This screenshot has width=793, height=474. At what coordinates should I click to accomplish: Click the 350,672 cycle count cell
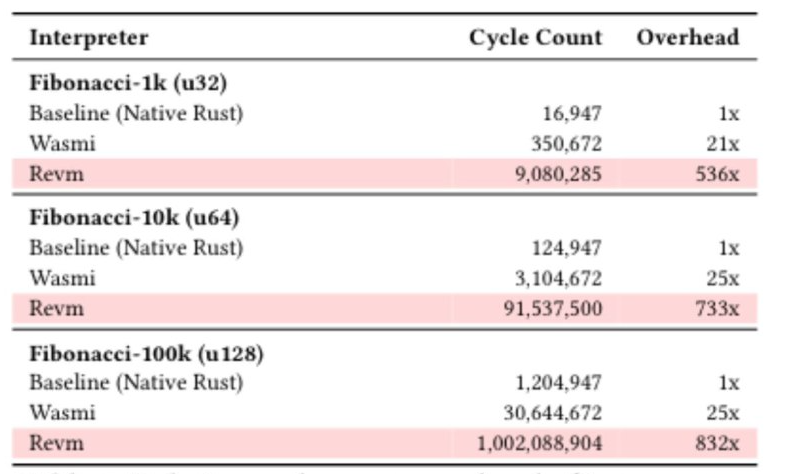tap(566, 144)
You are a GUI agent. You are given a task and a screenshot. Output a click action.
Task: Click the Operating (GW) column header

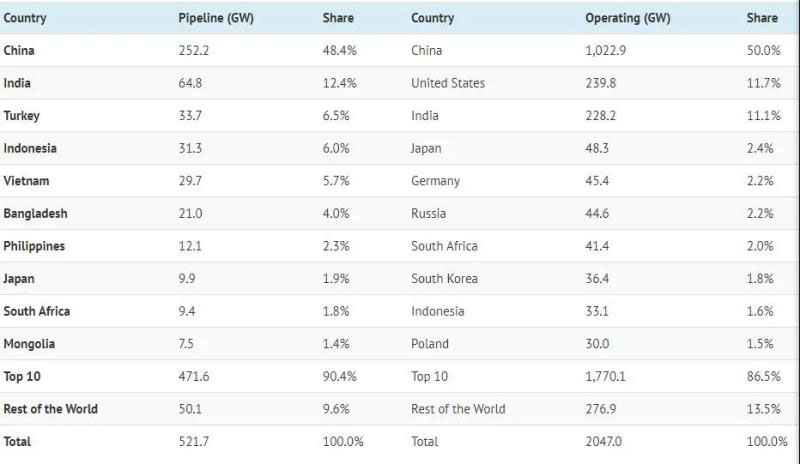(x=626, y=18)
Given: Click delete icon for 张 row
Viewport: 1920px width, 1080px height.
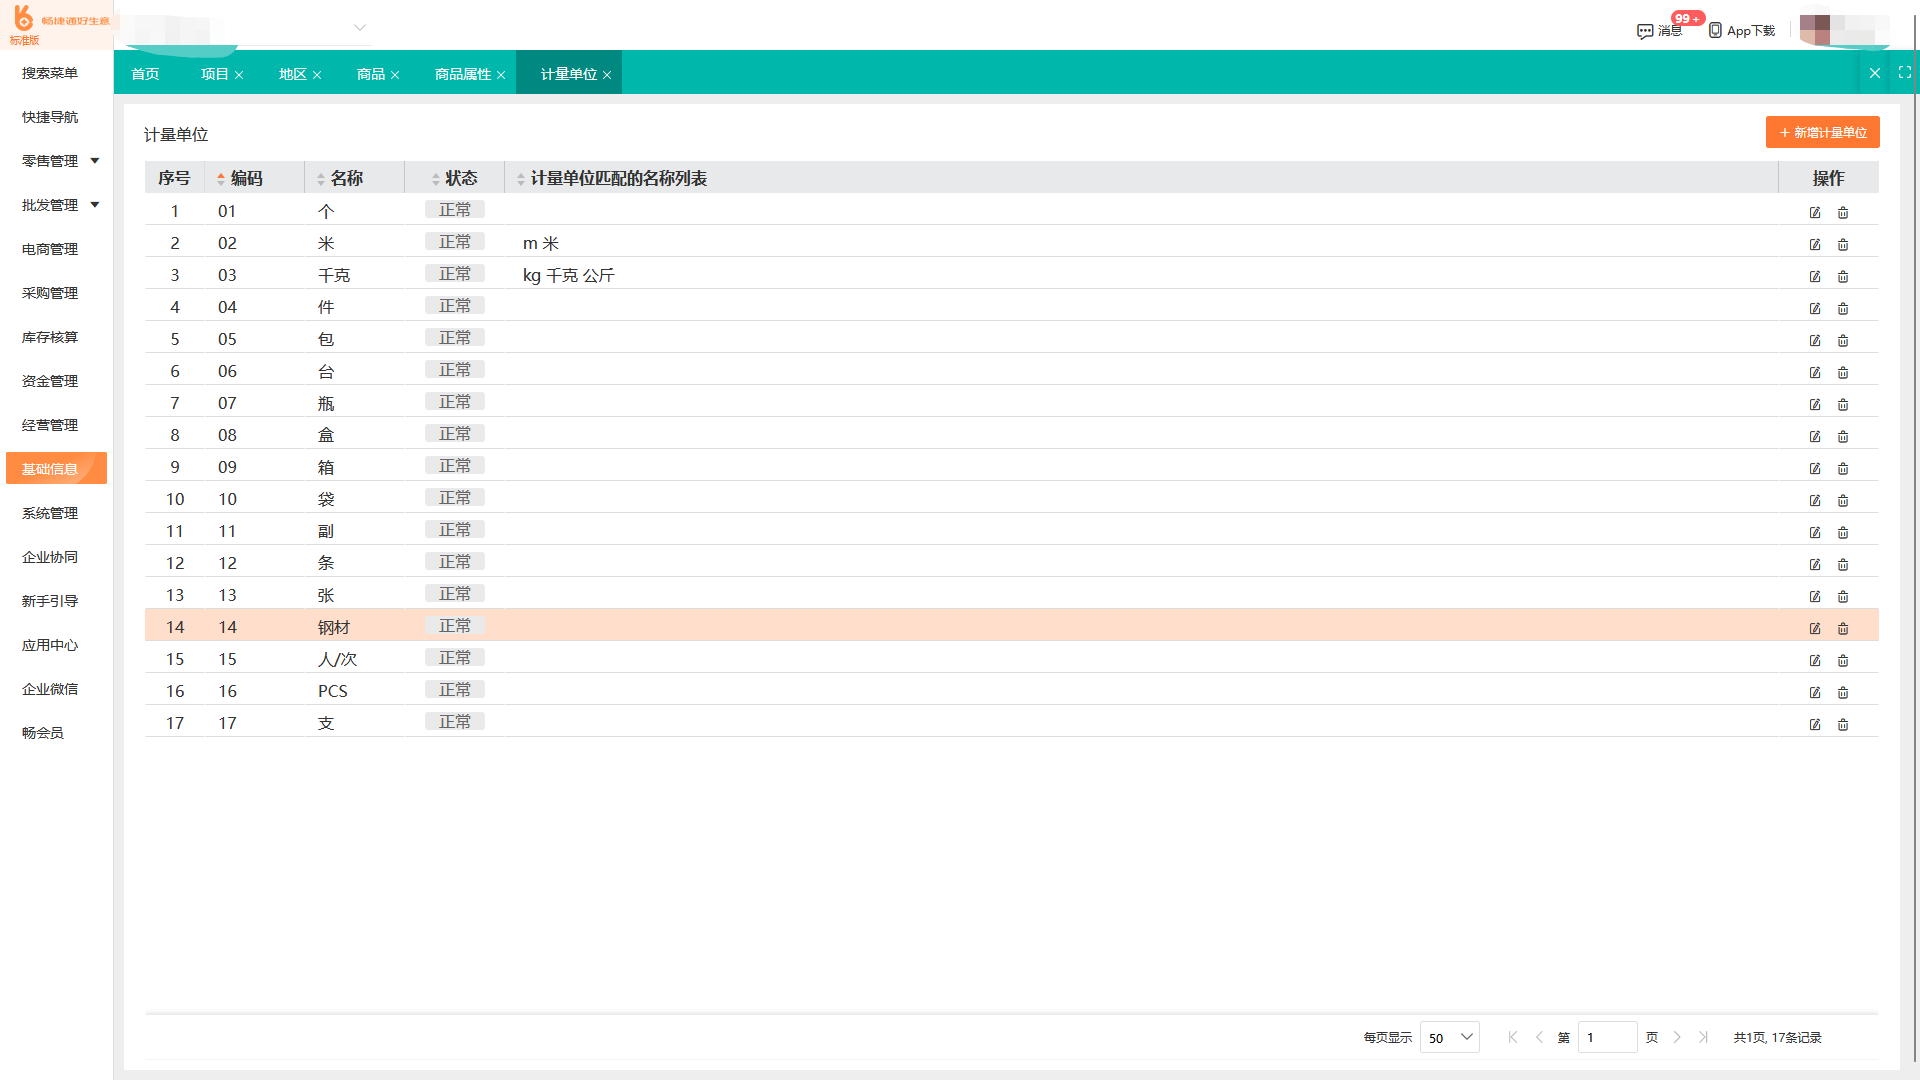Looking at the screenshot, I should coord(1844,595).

--

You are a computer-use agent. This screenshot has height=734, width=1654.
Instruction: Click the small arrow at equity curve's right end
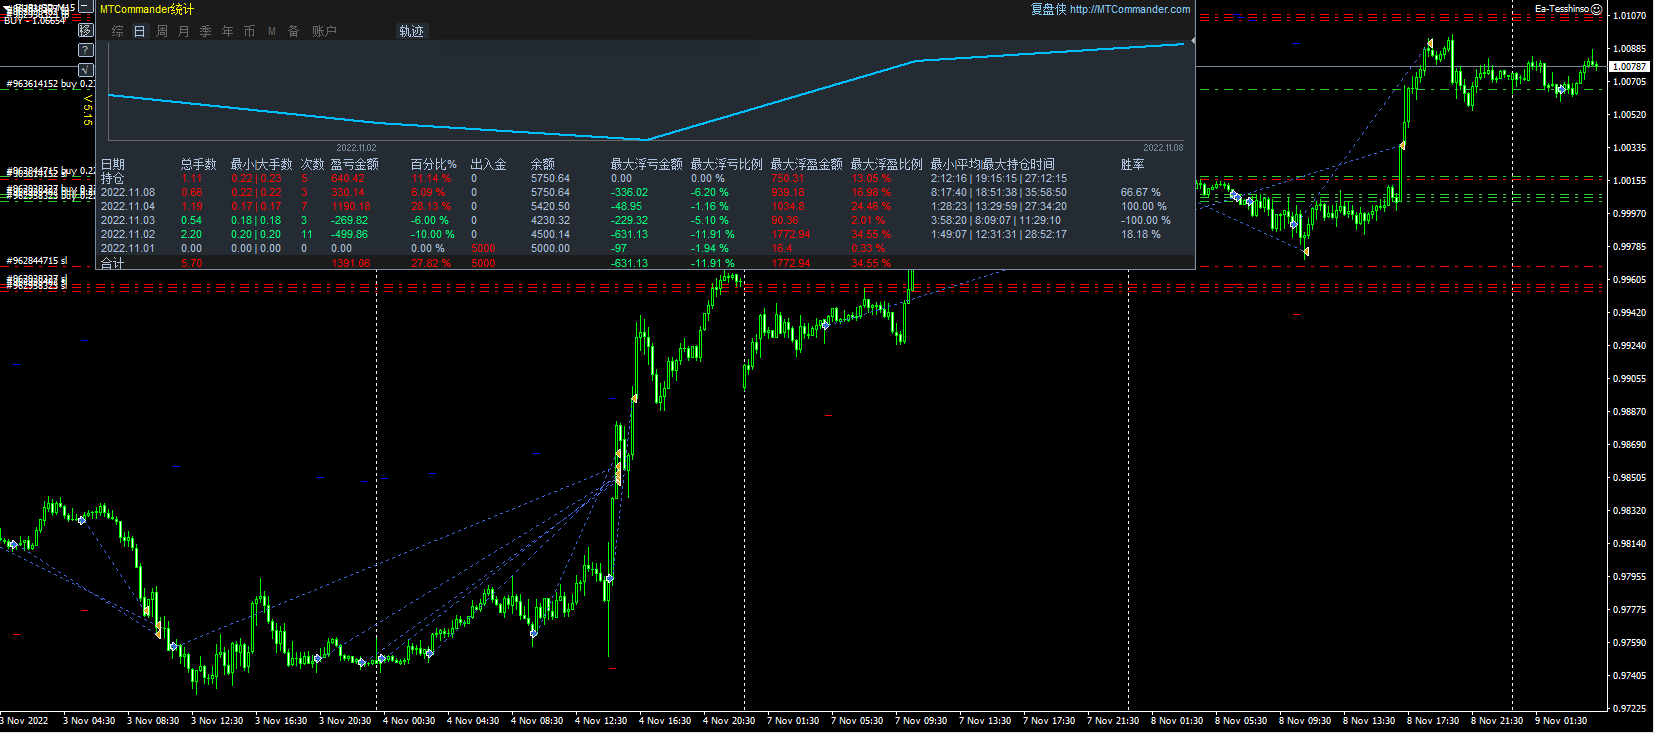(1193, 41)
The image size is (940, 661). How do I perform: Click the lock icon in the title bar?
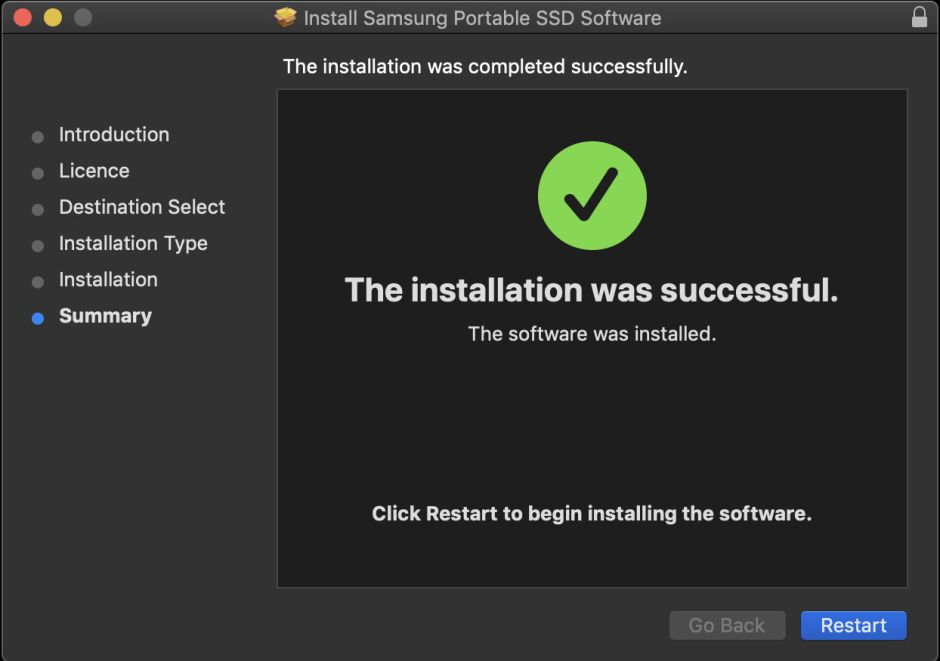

> [Directions for this task] Copy the records from the line with "You are a computer-use" to the line with "The image size", requests included, and add 68 to every coordinate in the answers. Leave the pictures out.

> [Finished answer]
You are a computer-use agent. This screenshot has height=734, width=1654.
Instruction: Click the small arrow at equity curve's right end
(1261, 109)
The image size is (940, 661). How do I perform: Click the lock icon in the title bar?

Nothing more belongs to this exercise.